We are asked to determine if the given series, $$ \sum_{n=1}^{\infty} \frac{n^{2}}{2^{n}} $$, is absolutely convergent, conditionally convergent, or divergent. To do this, we need to analyze the behavior of its terms as 'n' approaches infinity.

**step2 Choose an Appropriate Convergence Test**

The series involves a polynomial term ($$ n^2 $$) in the numerator and an exponential term ($$ 2^n $$) in the denominator. For such series, the Ratio Test is generally the most effective method for determining convergence. The Ratio Test involves calculating the limit of the ratio of consecutive terms.
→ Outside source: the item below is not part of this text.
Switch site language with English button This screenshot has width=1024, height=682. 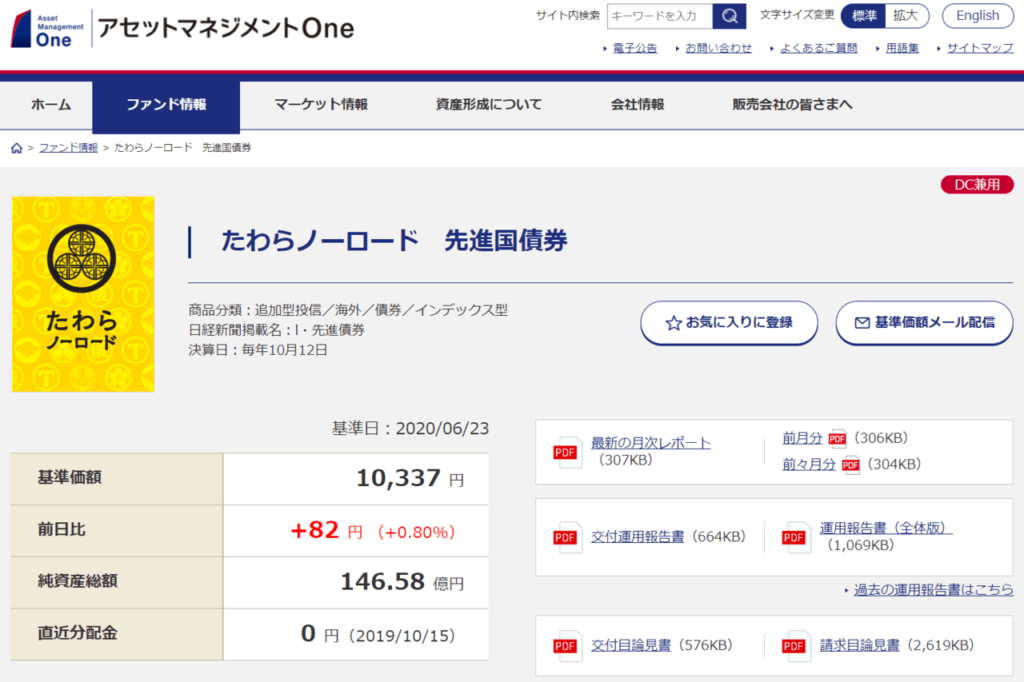(x=977, y=16)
$$ L = \lim_{n \to \infty} \left| \frac{a_{n+1}}{a_n} \right| $$

Based on the value of L:

- If $$ L < 1 $$, the series is absolutely convergent (and thus convergent).

- If $$ L > 1 $$ or $$ L = \infty $$, the series is divergent.
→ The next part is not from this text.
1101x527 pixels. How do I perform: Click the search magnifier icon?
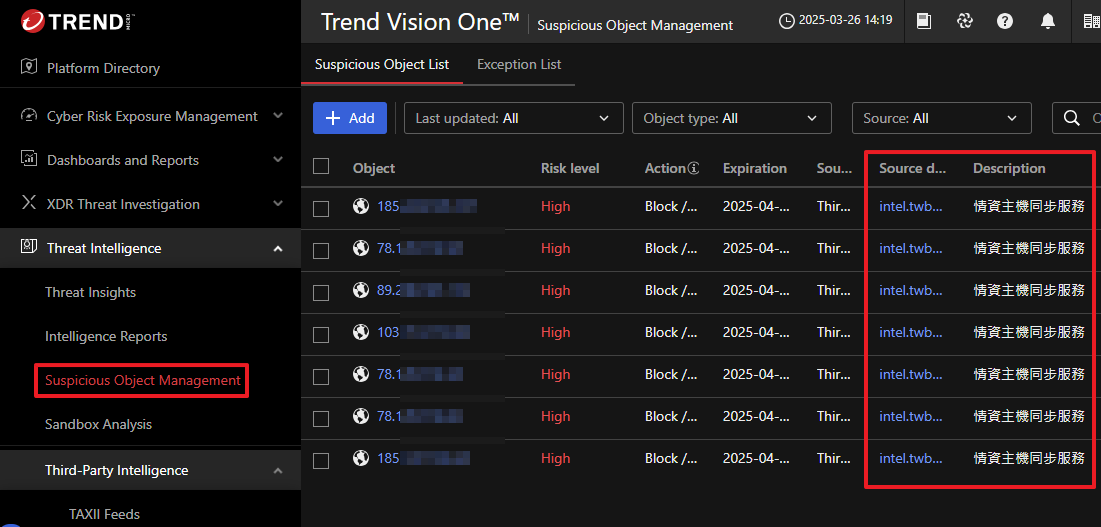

- If $$ L = 1 $$, the test is inconclusive, and another test might be needed.

**step3 Identify the nth Term and the (n+1)th Term**

First, we identify the general nth term of the series, denoted as $$ a_n $$. Then, we find the (n+1)th term, $$ a_{n+1} $$, by replacing 'n' with 'n+1' in the expression for $$ a_n $$.
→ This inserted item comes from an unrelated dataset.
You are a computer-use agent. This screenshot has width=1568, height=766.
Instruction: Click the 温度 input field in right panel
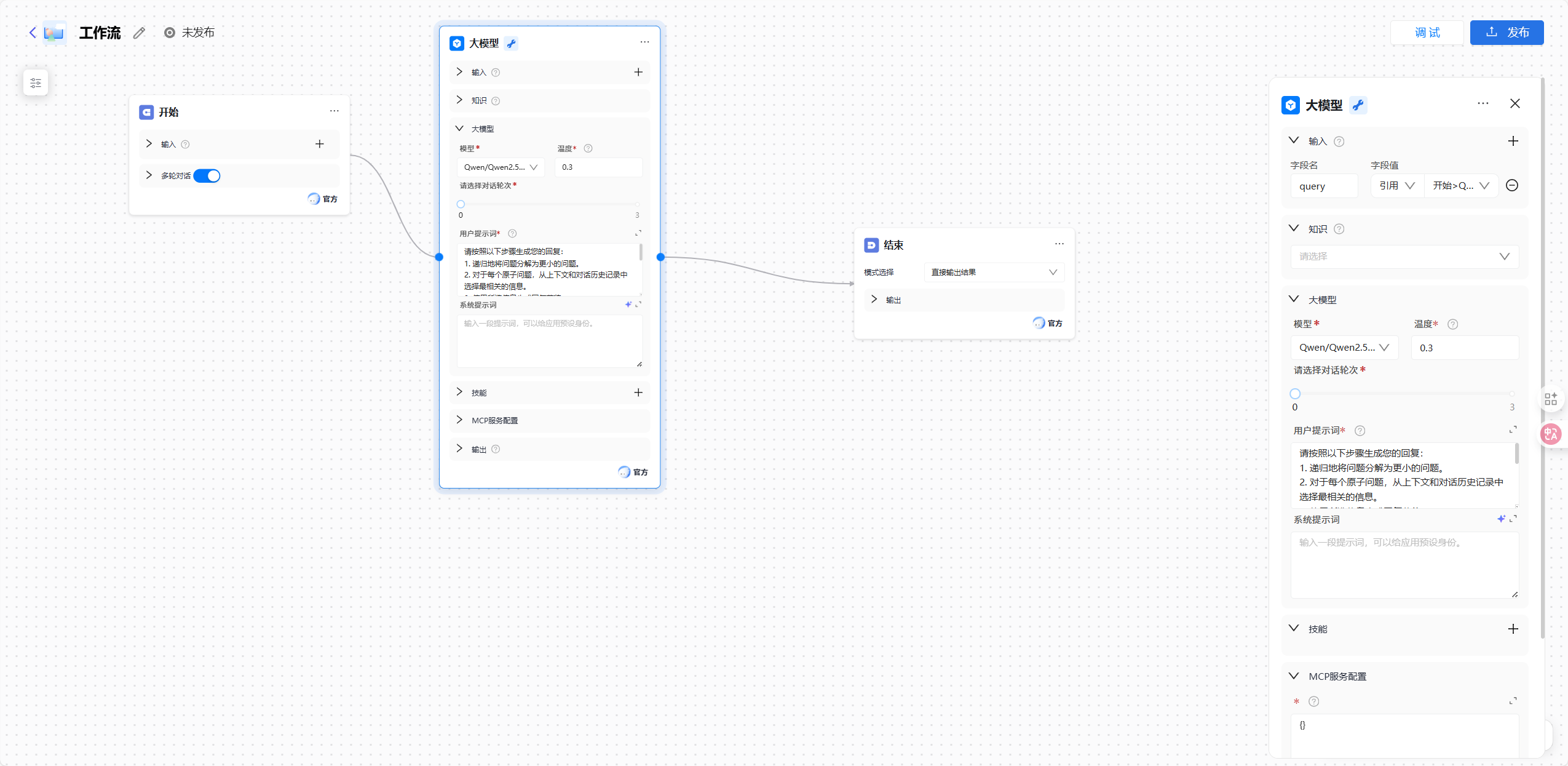(1463, 348)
$$ a_n = \frac{n^2}{2^n} $$

$$ a_{n+1} = \frac{(n+1)^2}{2^{n+1}} $$

**step4 Calculate the Ratio of Consecutive Terms**

Next, we form the ratio $$ \frac{a_{n+1}}{a_n} $$ and simplify it algebraically. Since all terms of the series ($$ \frac{n^2}{2^n} $$) are positive for $$ n \ge 1 $$, we do not need to use the absolute value in this calculation.

$$ \frac{a_{n+1}}{a_n} = \frac{\frac{(n+1)^2}{2^{n+1}}}{\frac{n^2}{2^n}} $$

To simplify, we multiply the numerator by the reciprocal of the denominator.

$$ \frac{a_{n+1}}{a_n} = \frac{(n+1)^2}{2^{n+1}} \times \frac{2^n}{n^2} $$

Now, we can group the terms with 'n' and the terms with '2'.

$$ \frac{a_{n+1}}{a_n} = \left( \frac{n+1}{n} \right)^2 \times \left( \frac{2^n}{2^{n+1}} \right) $$

Simplify each part: $$ \frac{n+1}{n} = 1 + \frac{1}{n} $$ and $$ \frac{2^n}{2^{n+1}} = \frac{1}{2} $$.

$$ \frac{a_{n+1}}{a_n} = \left( 1 + \frac{1}{n} \right)^2 \times \frac{1}{2} $$

**step5 Evaluate the Limit of the Ratio**

Finally, we evaluate the limit of the simplified ratio as 'n' approaches infinity. This limit, L, will determine the convergence behavior of the series.

$$ L = \lim_{n \to \infty} \left[ \left( 1 + \frac{1}{n} \right)^2 \times \frac{1}{2} \right] $$

As $$ n \to \infty $$, the term $$ \frac{1}{n} $$ approaches 0.

$$ L = \left( 1 + 0 \right)^2 \times \frac{1}{2} $$

$$ L = (1)^2 \times \frac{1}{2} $$

$$ L = \frac{1}{2} $$

**step6 State the Conclusion Based on the Ratio Test**

Since the limit L is $$ \frac{1}{2} $$, which is less than 1 ($$ L < 1 $$), according to the Ratio Test, the series is absolutely convergent. Because all terms of the original series ($$ \frac{n^2}{2^n} $$) are positive for $$ n \ge 1 $$, absolute convergence directly implies convergence.